I get that many folks (particularly old-schoolers) hate the subscription model, but it works in certain areas. I used to pay thousands of dollars for a single license of Photoshop back in the early 2000's, only to have to upgrade every few years to use all the new tools.
Photoshop and Lightroom at $10 a month is a steal. You know what Photoshop used to cost? $699. The Extended version was $999.
These are professional tools for people who make a living using them. Apparently, you’re a hobbyist. You should buy Photoshop Elements at $99 or any of the cheaper competitors available that do similar things.

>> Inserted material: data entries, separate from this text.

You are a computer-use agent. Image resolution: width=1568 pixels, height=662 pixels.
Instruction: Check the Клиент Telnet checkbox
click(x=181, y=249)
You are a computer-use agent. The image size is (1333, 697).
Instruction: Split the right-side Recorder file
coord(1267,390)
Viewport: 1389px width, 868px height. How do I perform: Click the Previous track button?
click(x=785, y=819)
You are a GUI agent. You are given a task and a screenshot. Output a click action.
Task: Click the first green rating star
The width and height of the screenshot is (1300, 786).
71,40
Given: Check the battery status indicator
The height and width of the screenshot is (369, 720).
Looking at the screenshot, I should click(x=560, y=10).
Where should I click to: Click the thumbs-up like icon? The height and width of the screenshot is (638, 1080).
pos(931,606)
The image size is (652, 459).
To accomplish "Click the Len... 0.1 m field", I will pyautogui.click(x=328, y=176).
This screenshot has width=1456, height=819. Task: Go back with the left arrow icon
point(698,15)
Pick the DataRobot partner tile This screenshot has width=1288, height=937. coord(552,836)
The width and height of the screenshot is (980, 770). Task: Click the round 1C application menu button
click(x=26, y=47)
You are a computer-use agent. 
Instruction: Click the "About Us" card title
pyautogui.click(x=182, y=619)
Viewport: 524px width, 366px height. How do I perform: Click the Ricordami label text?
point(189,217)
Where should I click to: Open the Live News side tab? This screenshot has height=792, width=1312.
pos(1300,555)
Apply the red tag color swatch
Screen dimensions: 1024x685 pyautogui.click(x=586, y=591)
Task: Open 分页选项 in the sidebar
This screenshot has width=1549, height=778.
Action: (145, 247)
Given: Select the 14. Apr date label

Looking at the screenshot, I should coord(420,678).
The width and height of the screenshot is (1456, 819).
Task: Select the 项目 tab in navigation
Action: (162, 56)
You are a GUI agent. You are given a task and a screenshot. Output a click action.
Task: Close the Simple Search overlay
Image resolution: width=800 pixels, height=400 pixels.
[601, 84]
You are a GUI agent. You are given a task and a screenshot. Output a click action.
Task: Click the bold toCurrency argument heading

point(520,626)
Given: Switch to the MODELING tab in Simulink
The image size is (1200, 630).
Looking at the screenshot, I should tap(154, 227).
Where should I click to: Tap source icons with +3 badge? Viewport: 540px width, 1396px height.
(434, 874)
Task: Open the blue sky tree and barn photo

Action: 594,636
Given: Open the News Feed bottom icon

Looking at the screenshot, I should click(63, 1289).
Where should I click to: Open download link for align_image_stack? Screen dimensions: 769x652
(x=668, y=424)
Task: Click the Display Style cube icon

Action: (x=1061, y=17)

And the reality is that people who really need more than a single app are being steered towards paying $636 per year for annual bulk access to Adobe's apps. At $1272 every two years, that actually ends up being more expensive than the CS era, where you might pay $1200 for the CS Standard Edition and then pay a discounted upgrade price two years later for the new release...or do what a lot of people did and skip generations that didn't have compelling new features.
I would agree that the biggest problem is with use cases where maybe someone only needs 2 or 3 apps — there’s no equivalent to the various in-between CS packages that used to exist, it’s either all or one/two (PS/Lightroom). As a former Master Collection owner who actually uses 6-8 apps, it’s a bargain. Not as much so if you only need Photoshop and Illustrator, but again, if you can’t pay for the subscription in an hour or two of billable work per month, perhaps you don’t really need them and should be looking at the myriad competing apps out there that largely do similar things. These are professional tools for people who make a living using them.
Do you know what an AutoCad license costs? $1600 a year. Nuke? $1600 a quarter! Creative Cloud as a whole is a bargain for what you get.
As as far as adding features, I can say they’ve been fixing bugs and adding features MUCH more rapidly with the CC model. You used to have to wait a year to hope for a crippling bug to be fixed, ensuring that you’d have to upgrade every year in some cases. I’m super happy with it.
What I’d really like to happen is for Apple to buy up the top competitors to Illustrator, Photoshop and InDesign and have them get a complete polish and unification of UI.